Day 5: Pedal to Melk, about 51kilometers. Ybbs is a cute town worth a visit. An optional side trip, a steep climb out of the valley from Klein Pochlarn, leads to the Castle Museum of Artstetten.**. On the right bank, just before Melk, is the flamboyant baroque Stiftskirche (Abbey Church) of Melk***.)

Day 6: Bike to Krems**, about 40 kilometers. On the way, pass through the hills of the Wachau** region planted in grape vines. Visit Spitz*, Durstein*, and Stein*, charming towns all (and possibly climb on foot in Spitz to the ruined castle-fort of Hinterhaus, with its spectacular views).

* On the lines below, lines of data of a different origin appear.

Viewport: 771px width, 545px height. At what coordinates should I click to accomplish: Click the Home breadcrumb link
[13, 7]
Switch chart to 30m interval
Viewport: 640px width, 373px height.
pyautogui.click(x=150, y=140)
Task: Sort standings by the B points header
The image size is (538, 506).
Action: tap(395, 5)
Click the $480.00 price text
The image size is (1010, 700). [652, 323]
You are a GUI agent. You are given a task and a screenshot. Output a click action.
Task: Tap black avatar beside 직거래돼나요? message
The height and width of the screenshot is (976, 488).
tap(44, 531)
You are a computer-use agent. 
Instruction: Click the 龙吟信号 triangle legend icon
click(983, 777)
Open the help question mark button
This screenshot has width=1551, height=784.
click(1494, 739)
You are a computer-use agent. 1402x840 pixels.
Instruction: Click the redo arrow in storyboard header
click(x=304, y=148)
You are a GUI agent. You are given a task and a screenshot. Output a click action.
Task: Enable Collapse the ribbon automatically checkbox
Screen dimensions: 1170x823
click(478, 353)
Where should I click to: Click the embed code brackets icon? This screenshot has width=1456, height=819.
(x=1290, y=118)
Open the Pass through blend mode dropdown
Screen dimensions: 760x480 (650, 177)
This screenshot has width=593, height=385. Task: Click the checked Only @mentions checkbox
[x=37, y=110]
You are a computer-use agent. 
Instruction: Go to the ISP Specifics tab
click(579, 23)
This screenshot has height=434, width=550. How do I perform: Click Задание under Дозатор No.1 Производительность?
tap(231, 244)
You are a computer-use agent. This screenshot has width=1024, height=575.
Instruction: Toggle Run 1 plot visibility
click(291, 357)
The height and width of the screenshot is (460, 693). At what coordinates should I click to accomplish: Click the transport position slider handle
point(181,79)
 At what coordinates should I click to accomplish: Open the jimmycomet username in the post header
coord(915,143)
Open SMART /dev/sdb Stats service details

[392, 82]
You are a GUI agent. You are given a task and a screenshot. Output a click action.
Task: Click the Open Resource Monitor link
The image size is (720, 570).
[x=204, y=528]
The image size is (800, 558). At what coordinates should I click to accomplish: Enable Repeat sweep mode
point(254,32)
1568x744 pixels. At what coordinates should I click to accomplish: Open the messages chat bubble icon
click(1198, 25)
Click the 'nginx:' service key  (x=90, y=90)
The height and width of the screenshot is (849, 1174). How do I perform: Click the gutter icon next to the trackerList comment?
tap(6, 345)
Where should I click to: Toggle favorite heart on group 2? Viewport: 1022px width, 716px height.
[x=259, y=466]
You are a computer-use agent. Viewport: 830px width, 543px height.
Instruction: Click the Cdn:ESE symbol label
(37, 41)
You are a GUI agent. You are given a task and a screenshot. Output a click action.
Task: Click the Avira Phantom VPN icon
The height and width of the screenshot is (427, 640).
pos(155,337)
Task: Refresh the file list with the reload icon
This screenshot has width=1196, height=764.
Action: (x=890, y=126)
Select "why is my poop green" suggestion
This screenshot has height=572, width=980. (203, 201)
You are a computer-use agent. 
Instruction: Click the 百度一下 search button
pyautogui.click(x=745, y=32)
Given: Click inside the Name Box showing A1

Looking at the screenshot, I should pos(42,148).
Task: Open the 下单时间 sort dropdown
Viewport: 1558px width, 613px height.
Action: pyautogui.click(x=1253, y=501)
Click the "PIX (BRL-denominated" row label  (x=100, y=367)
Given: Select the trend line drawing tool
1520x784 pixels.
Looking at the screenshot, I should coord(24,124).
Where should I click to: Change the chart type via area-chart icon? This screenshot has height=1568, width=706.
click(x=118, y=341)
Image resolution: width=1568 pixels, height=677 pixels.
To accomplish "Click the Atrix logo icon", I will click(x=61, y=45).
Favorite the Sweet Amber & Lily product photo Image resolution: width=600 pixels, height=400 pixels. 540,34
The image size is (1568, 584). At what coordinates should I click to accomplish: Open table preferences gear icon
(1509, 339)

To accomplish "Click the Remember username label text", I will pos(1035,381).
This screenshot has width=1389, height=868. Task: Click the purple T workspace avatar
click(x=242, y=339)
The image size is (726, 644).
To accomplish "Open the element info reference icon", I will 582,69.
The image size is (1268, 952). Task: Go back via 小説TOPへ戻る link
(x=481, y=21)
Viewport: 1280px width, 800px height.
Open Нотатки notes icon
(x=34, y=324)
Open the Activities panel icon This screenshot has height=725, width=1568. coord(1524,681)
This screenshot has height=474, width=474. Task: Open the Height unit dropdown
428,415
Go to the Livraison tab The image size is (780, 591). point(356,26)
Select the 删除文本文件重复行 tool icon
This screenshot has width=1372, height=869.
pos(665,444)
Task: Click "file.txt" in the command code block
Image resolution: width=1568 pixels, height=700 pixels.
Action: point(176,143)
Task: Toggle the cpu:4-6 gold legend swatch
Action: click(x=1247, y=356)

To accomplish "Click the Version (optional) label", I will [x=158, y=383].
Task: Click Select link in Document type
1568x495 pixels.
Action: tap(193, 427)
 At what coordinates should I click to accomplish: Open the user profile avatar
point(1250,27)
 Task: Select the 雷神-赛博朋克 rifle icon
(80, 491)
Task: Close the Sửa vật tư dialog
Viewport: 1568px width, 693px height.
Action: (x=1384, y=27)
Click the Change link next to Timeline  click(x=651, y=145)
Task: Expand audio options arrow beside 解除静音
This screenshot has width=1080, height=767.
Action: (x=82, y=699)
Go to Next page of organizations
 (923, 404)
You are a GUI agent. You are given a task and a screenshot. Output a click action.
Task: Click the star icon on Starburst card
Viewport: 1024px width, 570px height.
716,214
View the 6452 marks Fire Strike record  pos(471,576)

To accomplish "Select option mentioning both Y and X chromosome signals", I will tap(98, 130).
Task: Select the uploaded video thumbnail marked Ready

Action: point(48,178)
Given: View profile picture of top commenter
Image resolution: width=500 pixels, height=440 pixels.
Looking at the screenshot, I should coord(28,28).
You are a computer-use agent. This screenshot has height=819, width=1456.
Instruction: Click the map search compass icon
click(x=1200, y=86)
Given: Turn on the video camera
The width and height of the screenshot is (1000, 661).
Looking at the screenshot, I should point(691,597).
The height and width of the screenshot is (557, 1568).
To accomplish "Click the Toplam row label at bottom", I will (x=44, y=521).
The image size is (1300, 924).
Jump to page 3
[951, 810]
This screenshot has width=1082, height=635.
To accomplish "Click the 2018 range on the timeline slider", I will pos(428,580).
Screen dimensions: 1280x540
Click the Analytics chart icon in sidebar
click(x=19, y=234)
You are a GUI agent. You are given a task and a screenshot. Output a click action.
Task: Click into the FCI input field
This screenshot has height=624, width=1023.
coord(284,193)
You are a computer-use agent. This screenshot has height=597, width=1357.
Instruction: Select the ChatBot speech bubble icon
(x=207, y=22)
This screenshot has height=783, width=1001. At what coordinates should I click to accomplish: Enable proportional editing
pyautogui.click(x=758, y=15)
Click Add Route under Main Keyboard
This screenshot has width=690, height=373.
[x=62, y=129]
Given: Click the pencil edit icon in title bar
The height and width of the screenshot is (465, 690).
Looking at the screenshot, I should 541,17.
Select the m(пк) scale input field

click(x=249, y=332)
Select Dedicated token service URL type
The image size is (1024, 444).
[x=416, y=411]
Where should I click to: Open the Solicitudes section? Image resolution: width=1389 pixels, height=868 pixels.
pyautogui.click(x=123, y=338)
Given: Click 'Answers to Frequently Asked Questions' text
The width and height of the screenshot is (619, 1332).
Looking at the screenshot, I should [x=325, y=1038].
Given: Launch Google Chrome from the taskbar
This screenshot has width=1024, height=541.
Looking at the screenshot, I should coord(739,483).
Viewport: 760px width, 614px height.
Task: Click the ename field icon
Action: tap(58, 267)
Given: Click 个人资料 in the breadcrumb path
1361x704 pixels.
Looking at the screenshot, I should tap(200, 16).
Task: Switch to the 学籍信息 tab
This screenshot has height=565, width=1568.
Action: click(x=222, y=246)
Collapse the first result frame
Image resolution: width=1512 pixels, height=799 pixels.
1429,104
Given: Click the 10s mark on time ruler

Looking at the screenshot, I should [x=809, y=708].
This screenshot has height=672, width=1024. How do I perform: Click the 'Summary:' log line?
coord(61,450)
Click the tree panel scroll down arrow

Below: A small sample of a zoomable online Vienna map.
By clicking on the sample, you can access it.

Map of Central ViennaDay 7: Ride to Vienna***, about 85 kilometers. You may shorten this ride by biking to Tulln, about 45 kilometers, and taking the train into Vienna. The principal pleasure of this riding day is nature, as marshy terrain lies along the bike path; it is possible to see many birds and rabbits, as well as, perhaps, some deer. The earlier the start, the more you are likely to see. Near Vienna, you will enter residential and industrial suburbs. As one approaches the center of Vienna, bicycle paths branch off in several directions , and the best route becomes unclear. Mark your destination on a good map of Vienna, in advance, and, if necessary, ask for directions. This map online of the Danube Bike Trail in Vienna (in red) and the streets with bike lanes (in green) can be helkpful in conjunction with a tourist map.Consult a good tourist guide book for aid in choosing among the many wonderful sights and sounds in Vienna. This online bike map gives a sightseeing route through the center of the city. If you have not visited Vienna before, be sure to allocate one or more additional nights to see the sights.